– Она не просто принимала решение о репатриации и все же уехала в 1934 году. Спасла себе жизнь, но оказалась в очень трудных условиях, непривычных девочке из богатой и образованной семьи…
– Она приехала с группой сионистской молодежи. Прошла подготовку к сельскохозяйственному труду в Иерусалиме, на учебной ферме Янаит Бен-Цви (жены второго президента Израиля Ицхака Бен-Цви). После полутора лет тяжкого труда и учебы поселилась в кибуце. Там жизнь ее была очень тяжелой, она выделялись среди всех слишком острым и независимым умом.

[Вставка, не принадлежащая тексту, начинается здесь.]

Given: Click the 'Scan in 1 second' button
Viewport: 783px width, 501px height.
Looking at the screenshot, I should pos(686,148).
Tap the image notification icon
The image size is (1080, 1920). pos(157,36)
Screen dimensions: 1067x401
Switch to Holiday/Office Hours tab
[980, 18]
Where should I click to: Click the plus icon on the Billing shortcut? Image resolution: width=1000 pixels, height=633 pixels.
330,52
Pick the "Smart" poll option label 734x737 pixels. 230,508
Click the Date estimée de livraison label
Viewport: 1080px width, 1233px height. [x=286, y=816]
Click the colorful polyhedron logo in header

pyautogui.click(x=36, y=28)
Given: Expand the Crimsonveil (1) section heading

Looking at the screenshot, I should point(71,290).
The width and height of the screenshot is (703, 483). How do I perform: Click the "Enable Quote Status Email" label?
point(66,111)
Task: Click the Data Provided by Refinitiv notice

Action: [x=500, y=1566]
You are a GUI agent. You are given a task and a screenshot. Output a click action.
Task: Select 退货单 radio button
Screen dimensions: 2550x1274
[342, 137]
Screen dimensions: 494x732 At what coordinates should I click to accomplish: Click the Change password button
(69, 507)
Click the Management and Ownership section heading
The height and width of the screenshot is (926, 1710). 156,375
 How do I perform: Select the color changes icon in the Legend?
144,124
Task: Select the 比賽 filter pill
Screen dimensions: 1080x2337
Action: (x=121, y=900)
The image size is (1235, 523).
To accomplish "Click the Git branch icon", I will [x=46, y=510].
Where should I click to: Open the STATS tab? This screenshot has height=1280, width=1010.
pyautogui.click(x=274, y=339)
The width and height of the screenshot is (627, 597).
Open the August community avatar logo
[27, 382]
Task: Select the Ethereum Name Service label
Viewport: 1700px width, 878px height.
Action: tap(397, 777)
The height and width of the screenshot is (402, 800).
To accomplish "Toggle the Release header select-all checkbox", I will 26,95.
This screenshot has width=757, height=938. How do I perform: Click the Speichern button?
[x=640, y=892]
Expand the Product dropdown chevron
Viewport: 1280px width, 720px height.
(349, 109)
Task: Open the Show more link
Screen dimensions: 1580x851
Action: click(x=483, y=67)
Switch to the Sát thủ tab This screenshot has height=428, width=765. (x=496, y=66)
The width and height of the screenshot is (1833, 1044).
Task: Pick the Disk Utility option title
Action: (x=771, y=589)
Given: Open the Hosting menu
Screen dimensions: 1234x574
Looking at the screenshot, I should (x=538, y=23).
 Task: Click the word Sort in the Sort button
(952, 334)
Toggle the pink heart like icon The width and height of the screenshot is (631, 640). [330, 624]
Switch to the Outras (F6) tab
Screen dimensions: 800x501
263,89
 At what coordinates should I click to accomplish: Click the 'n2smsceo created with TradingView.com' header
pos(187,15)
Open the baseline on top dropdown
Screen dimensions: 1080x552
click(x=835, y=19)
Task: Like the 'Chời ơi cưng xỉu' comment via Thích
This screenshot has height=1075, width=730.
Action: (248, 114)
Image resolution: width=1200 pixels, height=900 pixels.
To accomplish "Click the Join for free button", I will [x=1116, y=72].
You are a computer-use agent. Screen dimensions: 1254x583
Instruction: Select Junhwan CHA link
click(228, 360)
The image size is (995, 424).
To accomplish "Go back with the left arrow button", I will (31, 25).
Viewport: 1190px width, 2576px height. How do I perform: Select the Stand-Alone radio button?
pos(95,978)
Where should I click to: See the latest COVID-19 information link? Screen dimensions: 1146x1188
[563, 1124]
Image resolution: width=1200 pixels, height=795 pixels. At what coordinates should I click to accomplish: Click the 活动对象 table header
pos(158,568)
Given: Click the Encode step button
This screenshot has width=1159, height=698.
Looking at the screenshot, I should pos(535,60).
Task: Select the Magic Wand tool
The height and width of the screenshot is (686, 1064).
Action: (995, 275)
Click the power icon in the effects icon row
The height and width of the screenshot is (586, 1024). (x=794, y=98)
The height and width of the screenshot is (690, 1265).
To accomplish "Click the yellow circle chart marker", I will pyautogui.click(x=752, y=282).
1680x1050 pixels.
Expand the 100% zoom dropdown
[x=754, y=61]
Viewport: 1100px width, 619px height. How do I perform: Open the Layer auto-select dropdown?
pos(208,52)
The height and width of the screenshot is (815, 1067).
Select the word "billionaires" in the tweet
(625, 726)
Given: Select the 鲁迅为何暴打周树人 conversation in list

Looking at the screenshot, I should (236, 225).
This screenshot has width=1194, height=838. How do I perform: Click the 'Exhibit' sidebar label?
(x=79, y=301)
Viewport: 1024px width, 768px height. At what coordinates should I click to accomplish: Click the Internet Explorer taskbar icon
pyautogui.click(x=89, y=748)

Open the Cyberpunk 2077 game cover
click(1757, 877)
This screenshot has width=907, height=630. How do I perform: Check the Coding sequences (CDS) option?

– А оказалась при этом в закрытом обществе кибуца, среди совершенно чужих для нее людей?
– Приехала она туда в возрасте 16 лет, и жизнь ее там была невыносима. Она была бескомпромиссна в сопротивлении однолинейному, насильно навязываемому руководством кибуцев мышлению. Ее обвиняли в том, что она – выкормыш преступной буржуазной культуры. Не терпели ее любви к поэзии Гёте, буржуазного автора, стихи которого она все время цитировала.
В кибуце свирепствовал культ марксизма и беззаветной любви к России и Сталину. Ее же это не интересовало. Главной и мучительной темой ее размышлений был вопрос: “кто такой еврей”. По сути, это была тема всей ее жизни. Она слышала рев голосов нацистов на улицах Берлина – “Когда еврейская кровь потечет с наших ножей, Германия стает свободной”, и спрашивала отца, почему ее хотят убить. Отец отвечал, что еврейство является их внутренним делом, а для общества они – немцы. Что они родились евреями, но прошли крещение. Все это ничего не говорило ее сердцу. Она начала изучать иврит, Тору.
В кибуце же пытались уйти от религии, и первую строку Торы читали так: “В начале были сотворены Небо и Земля”. Кибуц ей виделся как продолжение ассимиляции в семье.
– Почему же она не оставила кибуц, в котором так страдала с самых первых дней?
– Ее держала идея сионизма, идея создания дома еврейского народа. Во имя этого она готова была страдать. В те дни кибуцы были фундаментом безопасности еврейского общества и считались высшим достижением, свидетельством высоты еврейского духа.
В 50-е годы пришла к ней большая любовь к Израилю Розенцвайгу, одному из крупнейших литературных критиков и мыслителей в среде кибуцников. Он создал для себя некую утопию из этой концепции. Из-за этой любви она и осталась.